では「ハイボール」という単語はいつ頃誕生したのか振り返ってみたいと思います。起源は諸説あるのですが、ゴルフ発祥の地、スコットランドでウイスキー&ソーダを飲んでいる所に、高々と打ち上がったボールが飛んできたので、「これがハイ(高い)ボールだ!」と言ったとの有力な起源の説があります。諸説を調べてみると「ウイスキー&ソーダ」という組み合わせよりも、「何かしらのスピリッツ(ジン、ウォッカ、ブランデーなど)ミックスする液体」を構成する飲み物に対して名付けられていたアルコールドリンクのようです。1904年のニューヨークタイムスの記事によれば、ハイボールとして最適なのは炭酸水であると締めくくられているので、この頃からウイスキー&炭酸水=ハイボールとしての認知はあったようです。

 

スコットランドのパブ

スコットランドのグラスゴーのPUBに入り浸っていた時期がありました。2000年代前半の話です。本場のPUBでは「ハイボール」ではなく、「ウイスキー&ソーダ」とオーダーしていました。小ぶりのロックグラスに氷無しのウイスキー(通常だとブレンデッドウイスキー)と、炭酸のガンでグラスの半分くらいソーダを入れてサーブされるパターンでした。気分としては酒税の問題でUKはウイスキーが高いので、この量でこの価格だったら、パイントのビールを飲もう、、、という気分でした。
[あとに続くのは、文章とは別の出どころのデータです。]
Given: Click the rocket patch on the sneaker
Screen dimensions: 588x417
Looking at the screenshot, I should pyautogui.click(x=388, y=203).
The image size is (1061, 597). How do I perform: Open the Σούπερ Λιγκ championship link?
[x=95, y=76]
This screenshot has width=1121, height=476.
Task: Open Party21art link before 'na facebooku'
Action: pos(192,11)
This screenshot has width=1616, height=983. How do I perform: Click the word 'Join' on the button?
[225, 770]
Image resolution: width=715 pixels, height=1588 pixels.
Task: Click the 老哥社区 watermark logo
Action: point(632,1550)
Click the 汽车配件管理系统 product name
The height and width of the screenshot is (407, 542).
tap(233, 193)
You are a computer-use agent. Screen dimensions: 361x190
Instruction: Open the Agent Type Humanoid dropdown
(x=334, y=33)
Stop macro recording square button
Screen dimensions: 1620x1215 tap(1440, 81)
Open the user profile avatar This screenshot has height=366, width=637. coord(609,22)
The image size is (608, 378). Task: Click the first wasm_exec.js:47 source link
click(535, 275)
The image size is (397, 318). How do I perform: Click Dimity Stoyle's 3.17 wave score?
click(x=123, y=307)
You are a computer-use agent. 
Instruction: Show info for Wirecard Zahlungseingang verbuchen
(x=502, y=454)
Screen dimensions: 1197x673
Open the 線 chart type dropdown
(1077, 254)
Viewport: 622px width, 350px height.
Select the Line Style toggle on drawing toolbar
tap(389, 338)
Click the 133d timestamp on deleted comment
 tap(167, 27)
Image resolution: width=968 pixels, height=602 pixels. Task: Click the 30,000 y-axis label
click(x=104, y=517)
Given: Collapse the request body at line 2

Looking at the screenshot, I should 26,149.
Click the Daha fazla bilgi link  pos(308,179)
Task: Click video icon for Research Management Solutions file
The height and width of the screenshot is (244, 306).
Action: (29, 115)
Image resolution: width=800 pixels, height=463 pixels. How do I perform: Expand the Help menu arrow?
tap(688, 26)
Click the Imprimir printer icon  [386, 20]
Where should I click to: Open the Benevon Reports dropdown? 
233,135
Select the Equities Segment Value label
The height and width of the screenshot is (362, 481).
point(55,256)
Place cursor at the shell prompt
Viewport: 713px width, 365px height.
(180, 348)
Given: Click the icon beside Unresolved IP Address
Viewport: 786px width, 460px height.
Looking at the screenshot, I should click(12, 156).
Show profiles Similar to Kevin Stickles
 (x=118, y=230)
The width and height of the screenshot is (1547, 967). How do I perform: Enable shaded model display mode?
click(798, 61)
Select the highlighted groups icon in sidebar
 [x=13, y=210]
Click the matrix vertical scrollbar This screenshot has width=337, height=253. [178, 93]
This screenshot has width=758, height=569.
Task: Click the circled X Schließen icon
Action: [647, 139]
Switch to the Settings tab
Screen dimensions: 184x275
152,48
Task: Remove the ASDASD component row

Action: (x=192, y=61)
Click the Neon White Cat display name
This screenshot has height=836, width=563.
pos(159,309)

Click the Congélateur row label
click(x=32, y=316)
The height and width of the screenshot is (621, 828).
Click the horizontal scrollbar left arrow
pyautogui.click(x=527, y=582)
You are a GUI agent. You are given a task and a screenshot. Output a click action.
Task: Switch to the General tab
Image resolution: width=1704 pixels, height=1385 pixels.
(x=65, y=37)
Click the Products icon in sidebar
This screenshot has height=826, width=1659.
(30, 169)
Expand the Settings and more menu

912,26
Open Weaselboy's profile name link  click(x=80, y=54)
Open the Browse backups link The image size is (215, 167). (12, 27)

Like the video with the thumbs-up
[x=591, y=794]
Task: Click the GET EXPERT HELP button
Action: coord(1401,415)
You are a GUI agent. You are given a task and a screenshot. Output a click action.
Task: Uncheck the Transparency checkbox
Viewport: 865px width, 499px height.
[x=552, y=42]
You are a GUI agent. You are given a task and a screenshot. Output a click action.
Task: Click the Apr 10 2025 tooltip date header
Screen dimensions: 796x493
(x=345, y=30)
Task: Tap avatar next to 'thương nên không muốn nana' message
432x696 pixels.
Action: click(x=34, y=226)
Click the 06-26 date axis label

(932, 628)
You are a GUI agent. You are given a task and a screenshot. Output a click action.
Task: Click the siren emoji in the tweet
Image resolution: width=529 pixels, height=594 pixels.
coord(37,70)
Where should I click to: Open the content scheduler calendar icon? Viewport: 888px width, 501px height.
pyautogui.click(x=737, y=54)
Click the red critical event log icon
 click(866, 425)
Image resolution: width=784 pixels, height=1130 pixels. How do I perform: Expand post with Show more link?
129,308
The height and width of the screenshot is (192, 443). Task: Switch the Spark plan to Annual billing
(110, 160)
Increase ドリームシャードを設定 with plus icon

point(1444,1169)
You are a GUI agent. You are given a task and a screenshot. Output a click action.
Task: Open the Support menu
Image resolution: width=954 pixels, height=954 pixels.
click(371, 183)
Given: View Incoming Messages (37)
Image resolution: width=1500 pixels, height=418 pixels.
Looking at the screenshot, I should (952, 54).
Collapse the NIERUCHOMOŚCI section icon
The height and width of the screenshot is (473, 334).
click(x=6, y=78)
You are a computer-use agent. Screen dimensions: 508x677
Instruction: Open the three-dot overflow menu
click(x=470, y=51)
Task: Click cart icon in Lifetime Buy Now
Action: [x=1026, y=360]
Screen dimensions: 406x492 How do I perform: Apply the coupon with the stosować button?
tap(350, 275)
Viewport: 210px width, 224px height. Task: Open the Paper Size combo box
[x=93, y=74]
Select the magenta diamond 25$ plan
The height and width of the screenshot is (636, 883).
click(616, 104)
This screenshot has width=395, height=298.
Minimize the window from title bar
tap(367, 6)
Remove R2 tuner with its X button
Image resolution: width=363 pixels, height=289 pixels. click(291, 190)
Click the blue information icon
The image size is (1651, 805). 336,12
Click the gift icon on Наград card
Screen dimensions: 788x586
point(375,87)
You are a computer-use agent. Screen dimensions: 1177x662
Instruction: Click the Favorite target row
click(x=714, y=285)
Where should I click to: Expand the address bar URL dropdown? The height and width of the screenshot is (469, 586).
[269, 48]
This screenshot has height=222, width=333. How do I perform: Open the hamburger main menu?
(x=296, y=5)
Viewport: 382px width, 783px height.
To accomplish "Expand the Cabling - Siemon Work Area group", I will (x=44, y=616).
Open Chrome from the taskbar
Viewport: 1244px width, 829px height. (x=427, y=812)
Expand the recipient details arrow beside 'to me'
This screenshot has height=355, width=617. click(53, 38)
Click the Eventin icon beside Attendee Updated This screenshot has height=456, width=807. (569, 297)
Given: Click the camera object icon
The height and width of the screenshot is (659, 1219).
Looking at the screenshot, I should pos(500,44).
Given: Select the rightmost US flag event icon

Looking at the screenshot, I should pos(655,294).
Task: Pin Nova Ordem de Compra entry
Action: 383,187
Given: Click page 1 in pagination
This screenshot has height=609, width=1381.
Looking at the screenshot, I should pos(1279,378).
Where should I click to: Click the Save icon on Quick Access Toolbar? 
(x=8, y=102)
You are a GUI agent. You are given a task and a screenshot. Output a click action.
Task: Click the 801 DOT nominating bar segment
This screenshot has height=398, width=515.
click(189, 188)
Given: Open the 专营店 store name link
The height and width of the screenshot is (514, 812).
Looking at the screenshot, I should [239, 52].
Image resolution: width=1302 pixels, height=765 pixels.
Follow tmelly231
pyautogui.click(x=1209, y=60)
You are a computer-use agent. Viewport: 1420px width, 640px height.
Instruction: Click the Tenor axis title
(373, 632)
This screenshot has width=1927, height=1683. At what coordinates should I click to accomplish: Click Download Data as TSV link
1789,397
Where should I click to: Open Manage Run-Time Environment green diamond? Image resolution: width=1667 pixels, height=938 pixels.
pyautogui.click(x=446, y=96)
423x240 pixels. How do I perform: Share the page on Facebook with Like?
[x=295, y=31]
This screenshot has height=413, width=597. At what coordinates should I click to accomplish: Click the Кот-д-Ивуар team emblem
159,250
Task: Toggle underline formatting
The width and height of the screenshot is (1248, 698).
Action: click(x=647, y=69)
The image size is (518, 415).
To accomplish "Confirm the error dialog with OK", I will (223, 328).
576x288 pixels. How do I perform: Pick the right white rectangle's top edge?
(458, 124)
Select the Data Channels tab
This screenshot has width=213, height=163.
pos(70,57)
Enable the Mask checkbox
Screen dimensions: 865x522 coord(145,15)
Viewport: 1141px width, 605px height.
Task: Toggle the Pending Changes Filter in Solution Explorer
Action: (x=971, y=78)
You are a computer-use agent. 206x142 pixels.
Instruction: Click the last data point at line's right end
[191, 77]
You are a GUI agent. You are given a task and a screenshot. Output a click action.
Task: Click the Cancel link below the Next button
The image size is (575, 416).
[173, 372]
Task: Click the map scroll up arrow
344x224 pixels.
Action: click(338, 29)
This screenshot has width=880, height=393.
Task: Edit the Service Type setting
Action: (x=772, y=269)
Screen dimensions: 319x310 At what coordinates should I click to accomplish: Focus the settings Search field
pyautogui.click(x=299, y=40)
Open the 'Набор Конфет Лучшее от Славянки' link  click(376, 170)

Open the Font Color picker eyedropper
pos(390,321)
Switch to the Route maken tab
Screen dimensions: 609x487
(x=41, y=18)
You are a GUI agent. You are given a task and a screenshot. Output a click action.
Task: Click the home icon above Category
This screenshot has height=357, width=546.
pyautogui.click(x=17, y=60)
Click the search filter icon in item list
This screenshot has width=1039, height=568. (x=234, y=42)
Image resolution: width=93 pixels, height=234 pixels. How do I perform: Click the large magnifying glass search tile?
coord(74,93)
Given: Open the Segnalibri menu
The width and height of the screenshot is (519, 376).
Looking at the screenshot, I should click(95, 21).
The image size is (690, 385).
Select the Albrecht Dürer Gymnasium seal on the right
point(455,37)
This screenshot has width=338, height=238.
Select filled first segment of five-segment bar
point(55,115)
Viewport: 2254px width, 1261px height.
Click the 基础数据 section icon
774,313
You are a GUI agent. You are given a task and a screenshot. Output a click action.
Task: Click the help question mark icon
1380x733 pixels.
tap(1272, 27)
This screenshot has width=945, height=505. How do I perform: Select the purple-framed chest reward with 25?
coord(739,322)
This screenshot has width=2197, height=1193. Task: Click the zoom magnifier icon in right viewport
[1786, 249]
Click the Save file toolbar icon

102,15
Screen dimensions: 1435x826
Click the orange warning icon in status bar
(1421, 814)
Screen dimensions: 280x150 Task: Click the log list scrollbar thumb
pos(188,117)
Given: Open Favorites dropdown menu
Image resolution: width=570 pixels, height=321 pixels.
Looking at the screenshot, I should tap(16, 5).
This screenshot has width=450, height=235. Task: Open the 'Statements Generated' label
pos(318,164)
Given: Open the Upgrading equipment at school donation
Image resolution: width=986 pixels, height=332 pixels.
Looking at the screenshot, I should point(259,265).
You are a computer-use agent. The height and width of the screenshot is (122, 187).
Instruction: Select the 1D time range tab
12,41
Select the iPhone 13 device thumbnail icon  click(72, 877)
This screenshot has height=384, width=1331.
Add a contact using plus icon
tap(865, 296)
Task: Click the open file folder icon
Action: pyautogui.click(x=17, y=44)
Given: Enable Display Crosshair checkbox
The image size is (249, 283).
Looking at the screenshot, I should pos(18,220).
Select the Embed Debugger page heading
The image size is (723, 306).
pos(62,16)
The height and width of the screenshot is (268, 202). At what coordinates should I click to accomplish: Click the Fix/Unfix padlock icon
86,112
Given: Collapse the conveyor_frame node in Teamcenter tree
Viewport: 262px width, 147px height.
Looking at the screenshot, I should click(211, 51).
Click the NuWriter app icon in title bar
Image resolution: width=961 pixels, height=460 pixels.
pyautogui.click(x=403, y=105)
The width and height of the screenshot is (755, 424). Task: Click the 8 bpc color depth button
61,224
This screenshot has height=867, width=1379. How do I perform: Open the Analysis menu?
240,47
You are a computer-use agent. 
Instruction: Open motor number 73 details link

あまり本場のPUBでは人気のドリンクスタイルではありません。ウイスキーを嗜みたいときはストレートで飲まれることがほとんとです。どちらかといえば、ミクソロジーカクテルがメインのBARでリバイバルの形でウイスキー・カクテルとして見かけることがあります。日本と海外の飲み方文化の違いといったところでしょうか?

ウイスキーのテイスティング風景

 

さて日本人はアルデヒド脱水素酵素2(ALDH2)の活性が低い方が多いので世界的に見ても、お酒に弱い体質です。なんと、ヨーロッパ系(白人)にはまったくお酒が飲めない、いわゆる「不活性型」が存在しないと言われています。そのため日本の場合は、ウイスキーをそのまま飲むよりもハイボールのように炭酸などで割って度数を下げる必要があるのと、温暖湿潤気候なので夏のジメジメした時期などに相性のよいアルコールドリンクとして親しまれてきました。

こうやって振り返ってみると、ハイボール一つでも、お国柄や気候によって大きく飲み方が変容していくのがわかりますね。